Thursday, May 10, 2012

THE SONG OF SPARROWS


Karim is the chief wrangler on an ostrich farm in the countryside outside of Tehran and one day one of his charges escapes which costs Karim his job.  He’s an impoverished but happy family man who lives with his wife and three children in their cluttered house in a small village.  A devoted husband and a good father, and like all their neighbors the family share when they have plenty and lend a helping hand where needed.

Now unemployed Karim travels to the city with the hope of replacing his daughters broken hearing aid, and even though is he distressed when he discovers the enormous cost, he  is still determined to find the money somehow.  As he sits thinking about his lot before starting the journey home a businessman shouting into his cell phone orders to take him to his next appointment as he mistakes him for a motorcycle taxi driver.  When the man pays him well for the short ride, Karim realizes that if he did this as a full time job, he could make much more money than his old job. And maybe enough to get the new hearing aid too.
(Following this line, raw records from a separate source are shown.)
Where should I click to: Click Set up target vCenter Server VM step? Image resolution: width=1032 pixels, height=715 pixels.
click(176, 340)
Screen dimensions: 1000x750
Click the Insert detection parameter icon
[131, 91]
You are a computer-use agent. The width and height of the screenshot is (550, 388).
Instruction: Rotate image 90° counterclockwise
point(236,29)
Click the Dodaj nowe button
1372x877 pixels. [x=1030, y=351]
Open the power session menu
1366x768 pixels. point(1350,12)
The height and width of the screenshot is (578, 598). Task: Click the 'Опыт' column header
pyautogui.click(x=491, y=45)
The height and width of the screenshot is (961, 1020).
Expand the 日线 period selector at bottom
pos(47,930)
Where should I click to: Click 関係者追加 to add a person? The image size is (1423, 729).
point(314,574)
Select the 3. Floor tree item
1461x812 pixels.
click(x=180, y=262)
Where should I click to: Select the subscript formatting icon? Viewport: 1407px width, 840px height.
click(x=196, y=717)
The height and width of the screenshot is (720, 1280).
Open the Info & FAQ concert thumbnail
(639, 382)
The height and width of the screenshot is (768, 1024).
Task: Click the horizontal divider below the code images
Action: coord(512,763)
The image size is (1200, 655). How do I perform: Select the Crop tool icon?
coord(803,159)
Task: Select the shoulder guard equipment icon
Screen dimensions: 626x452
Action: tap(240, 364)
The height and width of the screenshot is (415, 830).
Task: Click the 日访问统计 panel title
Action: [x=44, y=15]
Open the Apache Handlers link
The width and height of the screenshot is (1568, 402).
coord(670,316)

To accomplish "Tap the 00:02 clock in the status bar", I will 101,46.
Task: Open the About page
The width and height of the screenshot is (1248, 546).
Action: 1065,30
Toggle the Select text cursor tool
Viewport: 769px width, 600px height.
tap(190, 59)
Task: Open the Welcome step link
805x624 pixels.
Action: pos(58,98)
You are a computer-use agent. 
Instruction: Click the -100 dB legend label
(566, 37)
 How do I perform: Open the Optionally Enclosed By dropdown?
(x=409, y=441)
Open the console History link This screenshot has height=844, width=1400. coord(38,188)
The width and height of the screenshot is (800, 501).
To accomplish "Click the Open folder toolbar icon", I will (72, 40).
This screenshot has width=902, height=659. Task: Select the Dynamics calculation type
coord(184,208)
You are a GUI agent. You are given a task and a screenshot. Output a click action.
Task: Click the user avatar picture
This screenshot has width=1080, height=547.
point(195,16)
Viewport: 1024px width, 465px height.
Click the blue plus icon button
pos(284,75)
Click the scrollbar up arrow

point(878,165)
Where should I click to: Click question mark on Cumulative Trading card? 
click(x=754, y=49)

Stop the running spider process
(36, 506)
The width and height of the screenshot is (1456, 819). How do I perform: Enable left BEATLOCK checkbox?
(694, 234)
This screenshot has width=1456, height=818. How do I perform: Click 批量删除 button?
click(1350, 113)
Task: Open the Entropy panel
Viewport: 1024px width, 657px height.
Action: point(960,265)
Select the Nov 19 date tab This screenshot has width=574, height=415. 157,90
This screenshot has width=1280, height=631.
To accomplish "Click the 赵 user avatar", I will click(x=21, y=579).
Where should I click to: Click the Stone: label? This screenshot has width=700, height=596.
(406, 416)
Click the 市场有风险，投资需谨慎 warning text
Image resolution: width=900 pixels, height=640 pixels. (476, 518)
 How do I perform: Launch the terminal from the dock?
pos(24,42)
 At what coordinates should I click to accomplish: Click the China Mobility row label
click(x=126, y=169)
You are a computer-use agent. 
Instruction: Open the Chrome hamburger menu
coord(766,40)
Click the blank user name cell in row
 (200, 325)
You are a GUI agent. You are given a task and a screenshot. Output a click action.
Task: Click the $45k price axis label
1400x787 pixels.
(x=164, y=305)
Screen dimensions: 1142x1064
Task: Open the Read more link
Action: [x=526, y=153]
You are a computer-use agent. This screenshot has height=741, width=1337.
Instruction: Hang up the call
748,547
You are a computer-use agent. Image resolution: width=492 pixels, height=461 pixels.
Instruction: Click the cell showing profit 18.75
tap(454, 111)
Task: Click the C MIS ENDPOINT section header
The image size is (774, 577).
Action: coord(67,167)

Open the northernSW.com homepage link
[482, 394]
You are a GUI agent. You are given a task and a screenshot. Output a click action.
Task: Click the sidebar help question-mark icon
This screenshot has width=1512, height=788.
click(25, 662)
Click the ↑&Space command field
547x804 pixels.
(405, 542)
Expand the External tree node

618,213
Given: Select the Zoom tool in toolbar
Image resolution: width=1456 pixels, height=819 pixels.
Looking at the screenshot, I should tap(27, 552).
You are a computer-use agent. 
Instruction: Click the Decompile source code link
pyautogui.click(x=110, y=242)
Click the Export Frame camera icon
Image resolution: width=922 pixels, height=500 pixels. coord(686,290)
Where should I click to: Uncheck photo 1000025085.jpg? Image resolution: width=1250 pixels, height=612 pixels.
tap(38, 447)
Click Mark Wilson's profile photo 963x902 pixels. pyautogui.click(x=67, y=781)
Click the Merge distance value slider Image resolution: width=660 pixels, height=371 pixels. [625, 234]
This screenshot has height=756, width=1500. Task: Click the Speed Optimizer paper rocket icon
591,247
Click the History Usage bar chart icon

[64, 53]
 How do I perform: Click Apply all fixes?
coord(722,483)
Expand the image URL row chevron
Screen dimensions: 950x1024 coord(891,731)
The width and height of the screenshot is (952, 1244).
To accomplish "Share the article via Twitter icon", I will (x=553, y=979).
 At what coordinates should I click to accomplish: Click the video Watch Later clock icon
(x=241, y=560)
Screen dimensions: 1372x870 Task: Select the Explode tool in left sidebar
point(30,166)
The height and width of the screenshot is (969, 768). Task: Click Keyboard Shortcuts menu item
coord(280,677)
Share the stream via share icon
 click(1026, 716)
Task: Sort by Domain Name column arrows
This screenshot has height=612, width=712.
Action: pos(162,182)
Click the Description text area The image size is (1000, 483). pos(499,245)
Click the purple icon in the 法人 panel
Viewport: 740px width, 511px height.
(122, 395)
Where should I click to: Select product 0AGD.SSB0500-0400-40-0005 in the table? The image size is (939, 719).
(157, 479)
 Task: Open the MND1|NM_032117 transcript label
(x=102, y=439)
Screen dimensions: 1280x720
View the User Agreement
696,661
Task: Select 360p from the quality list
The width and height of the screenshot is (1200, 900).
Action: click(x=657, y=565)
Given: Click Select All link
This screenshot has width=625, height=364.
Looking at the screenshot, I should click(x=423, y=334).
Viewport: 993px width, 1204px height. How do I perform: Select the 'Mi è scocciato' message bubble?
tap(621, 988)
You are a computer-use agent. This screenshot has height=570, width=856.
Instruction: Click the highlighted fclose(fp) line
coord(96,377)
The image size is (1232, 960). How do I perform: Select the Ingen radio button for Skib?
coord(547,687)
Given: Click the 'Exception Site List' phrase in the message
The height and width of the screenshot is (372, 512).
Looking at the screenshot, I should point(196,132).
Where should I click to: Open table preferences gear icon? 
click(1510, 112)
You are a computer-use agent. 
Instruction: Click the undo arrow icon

As well as work the city provides Karem, an avid junk collector, with a whole host of building sites that he can salvage unwanted scrap that to re-cycle into useful items to furnish his home.  And the taxi-ing job starts off well but as he starts to get used to how easy his new income is he takes on a job to deliver a refrigerator, and when he loses his way, he keeps the fridge and starts losing his natural honesty.  The once happy man is now perpetually irritated and downright mean to his family and his neighbors.

It takes a bad accident at home that lays him up and means that his wife takes charge of the family, aided by the children, that restores some values back into their lives again.

Filmmaker Majid Majidi‘s simplistic and somewhat sentimental movie visually provides a stark contrast  from some dramatically imposing open landscapes with the ugly crowded cityscapes.  In this moral fable of his, it casts the latter as a place where greed is everywhere and is the sole reason why people (like Karim) are persuaded to forsake both their faith and their purpose.

The characters are totally engaging which does balance out the occasional weakness in the narrative. Karim is especially likeable, so much so that we can even overlook that this 40+ father is played by  Iranian actor Reza Naji who's 66.

This was Iran’s Official Entry for Best Foreign Picture Oscar in 2008 and as it is a beautifully crafted gentle and funny movie, I’m so glad that I finally got to see it.